強制捜索と逮捕を逃れるため、家庭教会の信者は集会所を偽装している。また、政権の監視の目をかいくぐるため、山で祈りを捧げている信者たちもいる。
2018年に 新宗教事務条例 が施行されて以来、政府公認の 中国共産党 が運営する宗教機関に参加していない全ての礼拝の場は抹殺され、強制的に政府の管理下に置かれる危険に直面している。多くの 家庭教会 は、教えを守り、政府からの嫌がらせをから逃れるために様々な対策を実施せざるを得ない状況に身を置かれている。
銭湯で集会を執り行う
4月、内モンゴルのある 市 の家庭教会の集会所が、「違法な集会」を開いているとして 統戦部 と宗教事務局により閉鎖に追い込まれた。当局は、この教会の指導者に対し、集会を継続する場合は逮捕すると脅していた。

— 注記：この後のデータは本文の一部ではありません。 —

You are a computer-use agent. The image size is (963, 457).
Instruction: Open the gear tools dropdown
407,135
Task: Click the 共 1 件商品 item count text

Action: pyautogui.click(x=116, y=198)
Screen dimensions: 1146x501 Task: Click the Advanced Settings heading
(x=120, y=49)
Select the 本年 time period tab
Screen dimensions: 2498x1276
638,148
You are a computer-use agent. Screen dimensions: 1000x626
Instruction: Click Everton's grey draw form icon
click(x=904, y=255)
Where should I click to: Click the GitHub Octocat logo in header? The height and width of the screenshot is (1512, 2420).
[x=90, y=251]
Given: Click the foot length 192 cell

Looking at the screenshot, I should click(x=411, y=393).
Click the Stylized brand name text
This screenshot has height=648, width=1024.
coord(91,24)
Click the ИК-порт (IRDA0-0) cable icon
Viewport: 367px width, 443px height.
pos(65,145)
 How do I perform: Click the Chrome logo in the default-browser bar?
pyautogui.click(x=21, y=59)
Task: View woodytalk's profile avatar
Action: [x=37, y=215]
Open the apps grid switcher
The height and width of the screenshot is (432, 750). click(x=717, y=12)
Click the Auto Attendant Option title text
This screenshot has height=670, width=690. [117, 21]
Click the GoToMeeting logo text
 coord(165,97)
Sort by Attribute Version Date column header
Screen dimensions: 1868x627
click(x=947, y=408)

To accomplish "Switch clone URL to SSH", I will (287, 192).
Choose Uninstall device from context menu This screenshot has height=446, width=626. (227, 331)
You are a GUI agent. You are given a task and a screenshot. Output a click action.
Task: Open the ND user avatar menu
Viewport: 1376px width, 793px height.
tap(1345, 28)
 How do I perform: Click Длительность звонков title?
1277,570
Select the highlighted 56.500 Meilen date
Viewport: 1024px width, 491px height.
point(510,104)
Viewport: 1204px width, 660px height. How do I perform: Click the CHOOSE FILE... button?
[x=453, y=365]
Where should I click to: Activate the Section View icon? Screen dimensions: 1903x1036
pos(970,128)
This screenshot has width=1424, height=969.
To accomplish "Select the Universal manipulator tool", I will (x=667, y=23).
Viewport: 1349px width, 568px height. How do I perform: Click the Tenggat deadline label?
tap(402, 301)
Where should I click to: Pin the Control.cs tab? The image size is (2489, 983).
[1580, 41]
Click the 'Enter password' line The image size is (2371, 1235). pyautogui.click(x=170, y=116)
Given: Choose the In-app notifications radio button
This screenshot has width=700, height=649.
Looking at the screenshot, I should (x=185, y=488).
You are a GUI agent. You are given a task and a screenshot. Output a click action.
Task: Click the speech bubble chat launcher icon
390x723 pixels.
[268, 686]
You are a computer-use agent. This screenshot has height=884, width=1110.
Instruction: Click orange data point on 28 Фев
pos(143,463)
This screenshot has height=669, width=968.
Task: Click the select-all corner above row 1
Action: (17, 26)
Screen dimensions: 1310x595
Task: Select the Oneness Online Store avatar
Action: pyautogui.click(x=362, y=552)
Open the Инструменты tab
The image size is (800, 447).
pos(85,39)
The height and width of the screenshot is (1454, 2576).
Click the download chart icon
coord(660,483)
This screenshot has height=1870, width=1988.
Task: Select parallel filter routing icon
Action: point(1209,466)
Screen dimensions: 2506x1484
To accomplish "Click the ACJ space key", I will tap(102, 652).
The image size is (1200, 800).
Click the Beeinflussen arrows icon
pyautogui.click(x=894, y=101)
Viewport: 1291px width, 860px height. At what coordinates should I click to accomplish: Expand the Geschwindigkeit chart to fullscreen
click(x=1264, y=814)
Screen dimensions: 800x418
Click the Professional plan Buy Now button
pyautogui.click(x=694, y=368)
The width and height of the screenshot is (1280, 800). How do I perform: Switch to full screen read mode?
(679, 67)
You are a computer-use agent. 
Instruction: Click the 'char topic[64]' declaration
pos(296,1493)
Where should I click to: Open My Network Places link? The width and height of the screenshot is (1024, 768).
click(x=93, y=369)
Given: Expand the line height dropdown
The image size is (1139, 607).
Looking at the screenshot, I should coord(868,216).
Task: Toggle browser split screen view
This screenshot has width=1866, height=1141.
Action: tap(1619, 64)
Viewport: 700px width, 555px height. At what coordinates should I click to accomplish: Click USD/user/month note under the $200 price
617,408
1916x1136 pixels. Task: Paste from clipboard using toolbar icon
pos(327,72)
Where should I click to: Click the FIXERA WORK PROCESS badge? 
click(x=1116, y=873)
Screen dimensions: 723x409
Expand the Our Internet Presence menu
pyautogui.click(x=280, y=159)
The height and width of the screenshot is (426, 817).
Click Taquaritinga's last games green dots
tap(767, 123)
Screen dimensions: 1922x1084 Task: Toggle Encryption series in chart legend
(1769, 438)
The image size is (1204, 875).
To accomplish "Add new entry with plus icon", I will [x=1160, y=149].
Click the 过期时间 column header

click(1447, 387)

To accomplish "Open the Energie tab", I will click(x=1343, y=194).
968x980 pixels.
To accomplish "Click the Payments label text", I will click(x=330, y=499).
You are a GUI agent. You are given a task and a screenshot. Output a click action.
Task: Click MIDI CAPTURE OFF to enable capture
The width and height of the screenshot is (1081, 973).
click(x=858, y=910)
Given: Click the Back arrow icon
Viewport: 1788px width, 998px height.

集会所の閉鎖後、信者たちは信者の一人が経営する店で集会を行うようになったが、この場所も警察に見つかった。切羽詰まった信者たちは、閉鎖中の30平方メートルの広さの銭湯を借り、新しい集会所として使うことにした。現在、シャワーヘッドに見下ろされながら信者は祈りを捧げている。4月の天候は穏やかだが、銭湯の中は湿っており、寒かったため、信者たちはコートを脱ごうとしなかった。
この建物に元々あった看板「風呂と宿泊」は現在も取り外されていない。銭湯の周辺は人が住んでいないため、教会の信者たちは、しばらくは追跡を逃れることができるのではないかと期待している。
信者の一人は「銭湯での集会も一時的な措置です。政府に見つかったら、別の場所に移らなければなりません。私たちは贅沢を求めているわけではありません。神に祈りを捧げることができる集会の場が欲しいだけです。しかし、中国ではこの質素な願いさえもかなえることはできません」と不安げに語った。
教会を活動センターに偽装
中国北西部、陝西 省 の省都の西安市にある家庭教会の牧師がBitter Winterに伝えたところによると、現地の 街道 弁事所と警察が、昨年10月「集会は違法」であり、信者による寄付は「違法な資金集め」だと主張し、教会に嫌がらせを行ったという。当局は、三自教会 に参加するよう信者たちに圧力をかけ、命令に従わない場合は、教会を強制的に閉鎖し、資産を押収すると告げた。
牧師は「三自教会に参加すると、すぐに国旗と国歌が教会の一部となり、教会の本質を変えてしまいます」と述べ、国に教会を管理させたくない理由を説明した。
教会を政府から隠すため、牧師は教会から全ての宗教の象徴を取り外し、入り口の看板を「活動センター」に変えた。牧師は当局に見つからないことを願い、「政府が検査に来たときは、ここは活動センターであり、集会は開いていませんと言うつもりです」と述べた。
教会?会社?
ドアと窓を厳重に閉め、カーテンを閉め切り、十字架もない場所で牧師はマイクを使わずに静かに話す。そして、信者たちは囁くように讃美歌を歌う。これは西安市の別の家庭教会の新しい現実である。
この家庭教会の信者の一人は、当局に見つかり、逮捕されることを免れるため、教会を会社に見せ掛けていると明かした。信者同士で会うときは、他の者には会社の顧客だと伝えているという。メッセージ送受信アプリのWeChatでは、教会を学生向けのグループの名で登録している。信者たちはインターネット上に投稿する際は、宗教に関連する画像やイエス、ハレルヤ、神に感謝等の言葉の利用を避けている。インターネット上の寄付はキャンセルした。さらに10名以下の少人数で集会を行っている。また、午後に行われることが多い政府の検査を避けるため、7時から8時30分の間といった早朝に集会を開いている。
谷で集会を実施
中国北西部、甘粛省の省都の蘭州市にある家庭教会もまた、政府による度重なる攻撃に晒されてきた。現地の宗教事務局及び 国保大隊 は、教会に5万人民元(約75万円)の罰金を科し、三自教会への参加を拒む者は逮捕し、投獄すると脅迫した。
脅しと威嚇に晒されながらも、信者たちは集会所から1キロ離れた場所にある政府が管理する教会に行くことを拒んだ。その代わりに、信者たちは17キロ離れた小さな山間の谷で集会を行う決断を下した。屋外の集会所は遠く、周りには人が住んでいないため、公共の交通機関は存在しない。そのため、信者たちは礼拝を行う際は毎回車を借り、山道を移動している。それでも信者は、国から教えを実践する方法を指図されるよりも、不便さを望んでいる。